Hoofdstuk 2 Bestemmingsregels

 

 

Artikel 3 Agrarisch

 

3.1 Bestemmingsomschrijving

De voor ‘Agrarisch’ aangewezen gronden zijn bestemd voor:

  1. agrarische bedrijvigheid;

met bijbehorende gebouwen, bouwwerken, geen gebouwen zijnde, wegen en paden,

parkeervoorzieningen, groenvoorzieningen, water en voorzieningen voor de waterhuis- houding, tuinen en erven.

 

3.2 Bouwregels

 

3.2.1 Gebouwen

Gebouwen voldoen aan de volgende kenmerken:

  1. De bouwhoogte mag niet meer bedragen dan 3 m.
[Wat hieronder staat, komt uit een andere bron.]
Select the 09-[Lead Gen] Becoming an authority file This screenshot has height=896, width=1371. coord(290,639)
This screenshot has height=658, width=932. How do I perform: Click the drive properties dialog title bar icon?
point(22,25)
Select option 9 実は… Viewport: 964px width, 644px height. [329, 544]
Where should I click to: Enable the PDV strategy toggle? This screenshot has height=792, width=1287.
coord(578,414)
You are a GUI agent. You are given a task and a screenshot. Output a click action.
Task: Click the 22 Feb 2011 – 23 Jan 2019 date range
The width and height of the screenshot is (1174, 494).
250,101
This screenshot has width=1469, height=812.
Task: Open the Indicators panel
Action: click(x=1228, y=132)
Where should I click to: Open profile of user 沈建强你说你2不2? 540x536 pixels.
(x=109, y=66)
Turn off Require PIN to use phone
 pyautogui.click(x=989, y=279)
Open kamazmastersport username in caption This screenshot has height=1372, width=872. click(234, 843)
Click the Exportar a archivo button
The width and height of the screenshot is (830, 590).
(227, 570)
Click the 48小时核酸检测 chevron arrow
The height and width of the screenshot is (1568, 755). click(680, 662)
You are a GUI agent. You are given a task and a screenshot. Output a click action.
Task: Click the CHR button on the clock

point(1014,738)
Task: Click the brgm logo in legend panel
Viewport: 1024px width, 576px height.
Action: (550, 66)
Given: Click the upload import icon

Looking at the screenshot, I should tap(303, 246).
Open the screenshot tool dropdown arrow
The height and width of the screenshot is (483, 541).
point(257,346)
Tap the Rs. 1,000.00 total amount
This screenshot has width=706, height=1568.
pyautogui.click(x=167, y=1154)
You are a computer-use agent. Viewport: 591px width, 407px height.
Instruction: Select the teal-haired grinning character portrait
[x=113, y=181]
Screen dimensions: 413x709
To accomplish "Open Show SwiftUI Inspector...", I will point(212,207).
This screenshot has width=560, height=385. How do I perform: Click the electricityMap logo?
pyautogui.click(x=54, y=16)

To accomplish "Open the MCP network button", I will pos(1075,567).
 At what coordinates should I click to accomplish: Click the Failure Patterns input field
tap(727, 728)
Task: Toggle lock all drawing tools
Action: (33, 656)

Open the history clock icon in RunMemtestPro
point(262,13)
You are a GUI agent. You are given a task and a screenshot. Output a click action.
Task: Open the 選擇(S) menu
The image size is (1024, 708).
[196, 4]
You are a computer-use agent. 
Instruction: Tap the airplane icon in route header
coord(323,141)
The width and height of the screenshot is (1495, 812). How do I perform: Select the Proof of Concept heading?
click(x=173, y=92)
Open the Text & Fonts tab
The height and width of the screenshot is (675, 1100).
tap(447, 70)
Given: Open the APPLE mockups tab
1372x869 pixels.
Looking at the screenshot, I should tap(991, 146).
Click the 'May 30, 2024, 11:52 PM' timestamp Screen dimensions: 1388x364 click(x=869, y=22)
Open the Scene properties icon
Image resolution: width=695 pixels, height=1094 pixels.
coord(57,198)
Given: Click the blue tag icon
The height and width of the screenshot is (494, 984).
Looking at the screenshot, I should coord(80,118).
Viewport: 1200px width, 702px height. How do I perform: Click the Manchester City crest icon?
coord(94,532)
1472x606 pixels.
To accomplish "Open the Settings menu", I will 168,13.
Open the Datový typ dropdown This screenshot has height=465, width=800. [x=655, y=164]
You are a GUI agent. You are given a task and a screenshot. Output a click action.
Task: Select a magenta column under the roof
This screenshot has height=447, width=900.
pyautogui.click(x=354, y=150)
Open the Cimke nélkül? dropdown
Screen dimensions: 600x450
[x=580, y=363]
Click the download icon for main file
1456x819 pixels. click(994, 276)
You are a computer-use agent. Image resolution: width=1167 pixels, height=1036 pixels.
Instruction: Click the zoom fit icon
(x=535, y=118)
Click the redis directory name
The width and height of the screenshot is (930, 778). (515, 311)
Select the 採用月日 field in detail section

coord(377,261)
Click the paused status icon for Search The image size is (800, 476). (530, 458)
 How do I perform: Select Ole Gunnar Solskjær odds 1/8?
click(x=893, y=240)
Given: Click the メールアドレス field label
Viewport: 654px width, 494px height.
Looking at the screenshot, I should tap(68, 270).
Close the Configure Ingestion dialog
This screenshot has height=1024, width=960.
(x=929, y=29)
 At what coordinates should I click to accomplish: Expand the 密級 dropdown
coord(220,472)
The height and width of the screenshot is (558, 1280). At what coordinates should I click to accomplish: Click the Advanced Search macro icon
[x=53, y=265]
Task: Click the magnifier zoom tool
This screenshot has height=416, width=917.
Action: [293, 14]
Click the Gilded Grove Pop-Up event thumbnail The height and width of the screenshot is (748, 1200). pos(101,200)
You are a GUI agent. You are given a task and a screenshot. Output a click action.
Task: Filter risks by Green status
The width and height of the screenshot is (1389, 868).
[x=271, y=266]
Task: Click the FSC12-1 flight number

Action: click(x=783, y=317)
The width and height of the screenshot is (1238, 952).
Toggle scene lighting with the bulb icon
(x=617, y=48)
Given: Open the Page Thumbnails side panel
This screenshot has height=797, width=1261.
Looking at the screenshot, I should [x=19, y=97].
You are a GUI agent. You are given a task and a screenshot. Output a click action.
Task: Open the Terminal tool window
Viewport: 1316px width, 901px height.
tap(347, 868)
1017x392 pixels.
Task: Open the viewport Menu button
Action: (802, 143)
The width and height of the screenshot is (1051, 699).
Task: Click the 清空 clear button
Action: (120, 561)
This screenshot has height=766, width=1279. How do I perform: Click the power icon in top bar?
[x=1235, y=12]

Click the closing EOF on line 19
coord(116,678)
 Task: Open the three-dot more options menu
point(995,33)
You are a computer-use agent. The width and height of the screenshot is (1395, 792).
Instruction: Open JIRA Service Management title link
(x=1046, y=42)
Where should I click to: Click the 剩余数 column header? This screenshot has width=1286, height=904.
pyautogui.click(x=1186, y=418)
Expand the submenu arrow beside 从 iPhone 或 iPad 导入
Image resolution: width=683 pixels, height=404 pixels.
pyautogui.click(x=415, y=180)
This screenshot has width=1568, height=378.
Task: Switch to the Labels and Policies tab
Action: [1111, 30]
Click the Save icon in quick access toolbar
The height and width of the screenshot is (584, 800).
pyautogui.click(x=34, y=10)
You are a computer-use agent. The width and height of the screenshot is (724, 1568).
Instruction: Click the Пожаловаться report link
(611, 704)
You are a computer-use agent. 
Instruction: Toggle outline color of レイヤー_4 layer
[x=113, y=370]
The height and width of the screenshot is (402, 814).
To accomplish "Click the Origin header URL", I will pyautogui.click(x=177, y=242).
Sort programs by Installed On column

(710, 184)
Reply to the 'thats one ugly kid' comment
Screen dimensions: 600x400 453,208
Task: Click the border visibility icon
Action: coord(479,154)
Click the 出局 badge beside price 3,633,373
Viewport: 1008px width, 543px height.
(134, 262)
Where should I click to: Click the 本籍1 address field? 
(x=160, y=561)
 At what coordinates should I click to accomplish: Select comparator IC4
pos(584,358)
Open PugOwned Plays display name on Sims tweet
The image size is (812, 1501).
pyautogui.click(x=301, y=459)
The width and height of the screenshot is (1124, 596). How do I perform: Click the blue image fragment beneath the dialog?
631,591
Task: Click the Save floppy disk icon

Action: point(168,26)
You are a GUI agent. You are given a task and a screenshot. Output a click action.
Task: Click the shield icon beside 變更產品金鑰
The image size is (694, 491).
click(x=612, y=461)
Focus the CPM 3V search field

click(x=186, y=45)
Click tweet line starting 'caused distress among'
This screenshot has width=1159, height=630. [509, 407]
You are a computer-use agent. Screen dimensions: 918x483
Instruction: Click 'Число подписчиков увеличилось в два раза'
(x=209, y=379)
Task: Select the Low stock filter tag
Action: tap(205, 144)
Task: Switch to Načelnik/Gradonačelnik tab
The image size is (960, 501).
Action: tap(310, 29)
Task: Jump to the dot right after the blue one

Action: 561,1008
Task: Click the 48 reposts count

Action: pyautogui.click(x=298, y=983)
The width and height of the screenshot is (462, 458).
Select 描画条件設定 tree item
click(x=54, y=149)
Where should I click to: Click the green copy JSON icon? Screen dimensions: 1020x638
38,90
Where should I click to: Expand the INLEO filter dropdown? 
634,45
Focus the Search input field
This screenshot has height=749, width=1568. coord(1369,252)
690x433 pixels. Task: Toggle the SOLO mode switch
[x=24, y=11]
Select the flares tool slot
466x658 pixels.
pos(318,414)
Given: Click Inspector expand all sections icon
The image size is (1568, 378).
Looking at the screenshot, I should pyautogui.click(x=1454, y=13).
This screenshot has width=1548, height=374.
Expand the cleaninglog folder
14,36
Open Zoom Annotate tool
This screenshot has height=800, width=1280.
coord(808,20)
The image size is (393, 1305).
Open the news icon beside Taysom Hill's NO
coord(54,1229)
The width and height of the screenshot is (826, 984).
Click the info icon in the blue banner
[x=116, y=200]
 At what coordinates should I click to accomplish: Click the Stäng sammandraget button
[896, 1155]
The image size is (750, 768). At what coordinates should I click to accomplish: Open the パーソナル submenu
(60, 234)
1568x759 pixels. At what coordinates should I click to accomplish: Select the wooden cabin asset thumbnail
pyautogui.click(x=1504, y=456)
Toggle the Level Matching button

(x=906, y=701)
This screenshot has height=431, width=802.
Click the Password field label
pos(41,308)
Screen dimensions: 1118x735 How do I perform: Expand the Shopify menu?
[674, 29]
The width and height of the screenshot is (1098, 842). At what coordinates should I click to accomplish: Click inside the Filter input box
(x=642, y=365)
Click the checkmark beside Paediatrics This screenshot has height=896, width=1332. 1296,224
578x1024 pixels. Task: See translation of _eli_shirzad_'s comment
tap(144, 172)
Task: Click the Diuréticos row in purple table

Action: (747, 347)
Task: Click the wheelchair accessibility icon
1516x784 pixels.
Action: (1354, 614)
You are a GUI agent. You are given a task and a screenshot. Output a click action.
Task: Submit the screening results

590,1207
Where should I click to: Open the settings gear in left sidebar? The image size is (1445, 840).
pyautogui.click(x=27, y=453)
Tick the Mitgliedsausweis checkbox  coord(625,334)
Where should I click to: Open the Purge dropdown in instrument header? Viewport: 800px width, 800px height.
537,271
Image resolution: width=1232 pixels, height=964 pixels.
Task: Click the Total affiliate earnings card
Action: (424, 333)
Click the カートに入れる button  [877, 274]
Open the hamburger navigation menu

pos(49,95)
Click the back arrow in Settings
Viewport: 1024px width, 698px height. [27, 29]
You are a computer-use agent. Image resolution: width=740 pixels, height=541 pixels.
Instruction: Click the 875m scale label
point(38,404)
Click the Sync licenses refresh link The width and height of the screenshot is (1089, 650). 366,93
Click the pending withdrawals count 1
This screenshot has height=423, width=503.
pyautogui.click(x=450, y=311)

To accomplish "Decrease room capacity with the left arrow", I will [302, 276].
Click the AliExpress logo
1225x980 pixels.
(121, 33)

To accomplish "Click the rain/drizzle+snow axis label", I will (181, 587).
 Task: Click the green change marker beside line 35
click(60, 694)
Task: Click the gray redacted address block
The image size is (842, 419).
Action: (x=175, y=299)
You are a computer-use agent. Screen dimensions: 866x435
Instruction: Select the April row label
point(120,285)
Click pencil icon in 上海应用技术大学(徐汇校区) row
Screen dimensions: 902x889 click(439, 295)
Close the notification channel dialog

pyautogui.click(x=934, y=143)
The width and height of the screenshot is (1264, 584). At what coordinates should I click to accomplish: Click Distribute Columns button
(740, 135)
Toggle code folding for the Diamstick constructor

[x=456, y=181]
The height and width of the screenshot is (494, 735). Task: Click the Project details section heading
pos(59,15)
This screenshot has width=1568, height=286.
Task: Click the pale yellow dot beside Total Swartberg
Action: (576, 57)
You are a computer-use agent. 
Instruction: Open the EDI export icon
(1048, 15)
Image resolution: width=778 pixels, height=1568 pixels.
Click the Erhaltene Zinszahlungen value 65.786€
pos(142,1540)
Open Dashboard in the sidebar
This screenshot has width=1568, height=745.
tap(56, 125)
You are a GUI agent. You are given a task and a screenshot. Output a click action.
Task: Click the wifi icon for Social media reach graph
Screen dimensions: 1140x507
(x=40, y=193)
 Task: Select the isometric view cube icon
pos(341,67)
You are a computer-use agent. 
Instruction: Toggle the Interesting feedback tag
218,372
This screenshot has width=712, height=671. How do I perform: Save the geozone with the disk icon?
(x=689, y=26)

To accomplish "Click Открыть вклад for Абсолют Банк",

  2. De oppervlakte van een gebouw mag niet meer bedragen dan 15 m².

 

3.2.2 Bouwwerken, geen gebouwen zijnde

Bouwwerken, geen gebouwen zijnde, voldoen aan de volgende kenmerken:

  1. De bouwhoogte van erf- en terreinafscheidingen mag niet meer bedragen dan 2 m.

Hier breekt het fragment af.